Proving a breach of fiduciary duty claim in New York is a challenge. Plaintiffs must demonstrate all of the elements of the claim, and must do so with sufficient detail. The facts and circumstances of each particular case may further complicate the filing. For example, what happens when the defendant in question may have owed a duty to the plaintiff, but the action that was taken would cause self-harm?

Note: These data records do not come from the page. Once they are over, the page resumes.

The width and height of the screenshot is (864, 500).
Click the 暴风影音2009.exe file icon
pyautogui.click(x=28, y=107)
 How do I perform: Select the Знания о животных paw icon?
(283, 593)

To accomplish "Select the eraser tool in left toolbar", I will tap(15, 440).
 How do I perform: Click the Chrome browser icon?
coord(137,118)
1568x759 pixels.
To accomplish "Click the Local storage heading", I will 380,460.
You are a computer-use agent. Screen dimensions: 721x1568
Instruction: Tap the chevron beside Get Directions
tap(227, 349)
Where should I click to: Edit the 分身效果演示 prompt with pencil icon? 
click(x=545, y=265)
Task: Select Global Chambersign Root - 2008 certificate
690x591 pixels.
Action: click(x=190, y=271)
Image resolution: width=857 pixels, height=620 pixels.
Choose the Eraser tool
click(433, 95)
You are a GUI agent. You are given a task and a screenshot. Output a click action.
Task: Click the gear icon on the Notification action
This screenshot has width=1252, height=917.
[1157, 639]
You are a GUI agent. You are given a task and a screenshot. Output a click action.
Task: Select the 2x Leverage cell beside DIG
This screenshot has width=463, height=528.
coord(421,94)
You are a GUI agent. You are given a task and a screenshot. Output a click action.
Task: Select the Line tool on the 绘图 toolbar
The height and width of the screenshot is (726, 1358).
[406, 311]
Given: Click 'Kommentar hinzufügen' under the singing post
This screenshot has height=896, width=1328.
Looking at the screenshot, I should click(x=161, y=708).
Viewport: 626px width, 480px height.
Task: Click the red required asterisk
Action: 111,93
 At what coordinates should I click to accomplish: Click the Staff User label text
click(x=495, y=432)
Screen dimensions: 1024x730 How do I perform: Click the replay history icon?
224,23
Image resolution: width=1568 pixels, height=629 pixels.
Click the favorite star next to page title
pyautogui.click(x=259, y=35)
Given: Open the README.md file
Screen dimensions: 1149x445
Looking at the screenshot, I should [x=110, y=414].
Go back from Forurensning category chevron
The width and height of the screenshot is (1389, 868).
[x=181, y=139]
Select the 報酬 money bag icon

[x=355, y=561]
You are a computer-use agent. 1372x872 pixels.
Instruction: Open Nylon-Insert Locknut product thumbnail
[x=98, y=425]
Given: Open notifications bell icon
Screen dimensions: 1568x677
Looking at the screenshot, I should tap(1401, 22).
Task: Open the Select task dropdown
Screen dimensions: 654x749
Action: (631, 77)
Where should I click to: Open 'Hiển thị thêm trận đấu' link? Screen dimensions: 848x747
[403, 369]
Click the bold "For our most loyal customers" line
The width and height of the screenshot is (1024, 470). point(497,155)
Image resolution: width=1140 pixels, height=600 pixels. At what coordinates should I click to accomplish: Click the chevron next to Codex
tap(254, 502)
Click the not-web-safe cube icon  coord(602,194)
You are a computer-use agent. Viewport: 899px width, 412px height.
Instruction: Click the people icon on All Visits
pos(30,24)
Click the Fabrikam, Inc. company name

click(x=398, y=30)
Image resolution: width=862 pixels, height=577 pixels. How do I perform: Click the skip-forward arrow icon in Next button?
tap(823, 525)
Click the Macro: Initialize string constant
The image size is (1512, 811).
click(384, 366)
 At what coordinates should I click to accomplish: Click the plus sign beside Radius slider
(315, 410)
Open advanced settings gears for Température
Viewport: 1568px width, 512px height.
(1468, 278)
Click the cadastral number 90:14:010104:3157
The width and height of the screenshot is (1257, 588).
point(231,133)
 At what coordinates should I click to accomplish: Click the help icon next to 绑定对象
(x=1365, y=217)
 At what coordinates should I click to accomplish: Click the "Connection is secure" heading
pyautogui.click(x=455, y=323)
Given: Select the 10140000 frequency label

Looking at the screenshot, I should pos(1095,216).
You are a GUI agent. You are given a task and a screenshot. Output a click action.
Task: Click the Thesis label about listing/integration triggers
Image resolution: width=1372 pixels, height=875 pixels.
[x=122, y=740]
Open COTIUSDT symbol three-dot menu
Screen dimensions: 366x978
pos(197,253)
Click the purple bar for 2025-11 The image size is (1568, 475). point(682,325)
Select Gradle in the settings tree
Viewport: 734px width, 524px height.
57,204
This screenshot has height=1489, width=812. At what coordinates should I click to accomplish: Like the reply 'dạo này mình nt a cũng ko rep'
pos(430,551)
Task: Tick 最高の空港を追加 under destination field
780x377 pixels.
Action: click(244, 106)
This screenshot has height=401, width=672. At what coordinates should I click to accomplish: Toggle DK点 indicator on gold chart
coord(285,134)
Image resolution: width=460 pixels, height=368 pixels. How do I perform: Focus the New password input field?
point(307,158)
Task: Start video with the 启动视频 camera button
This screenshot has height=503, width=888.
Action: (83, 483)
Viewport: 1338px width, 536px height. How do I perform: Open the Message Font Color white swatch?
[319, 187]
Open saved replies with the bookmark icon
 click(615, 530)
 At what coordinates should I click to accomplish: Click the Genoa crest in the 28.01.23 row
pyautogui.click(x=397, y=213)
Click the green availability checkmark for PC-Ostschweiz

A recent New York state trial court recently answered this type of question.

New York Court Addresses Fiduciary Duty and Personal Liability

In the case in question, the facts were as follows:

  • The director of a corporation also served as a personal guarantor on a company loan.
  • Under the terms of the guaranty, the director could be held personally liable if the company voluntarily filed for bankruptcy with his consent. 
  • The company did file for bankruptcy, and the lender sued the director under the guaranty.
  • The director, however, sued the attorney, who advised him to file for bankruptcy, since it caused him personal financial harm. 

The Court’s Decision on Duty of Loyalty

The New York court held that the director owed the corporation a duty of loyalty. A fiduciary who owes a duty of loyalty to a company cannot, in this case, point to his personal liability as reason for breaching the duty to the company. Since the company was in dire financial straits and would have been harmed had it not filed for bankruptcy, the director would have breached his duty to the company if he did not consent to the bankruptcy filing.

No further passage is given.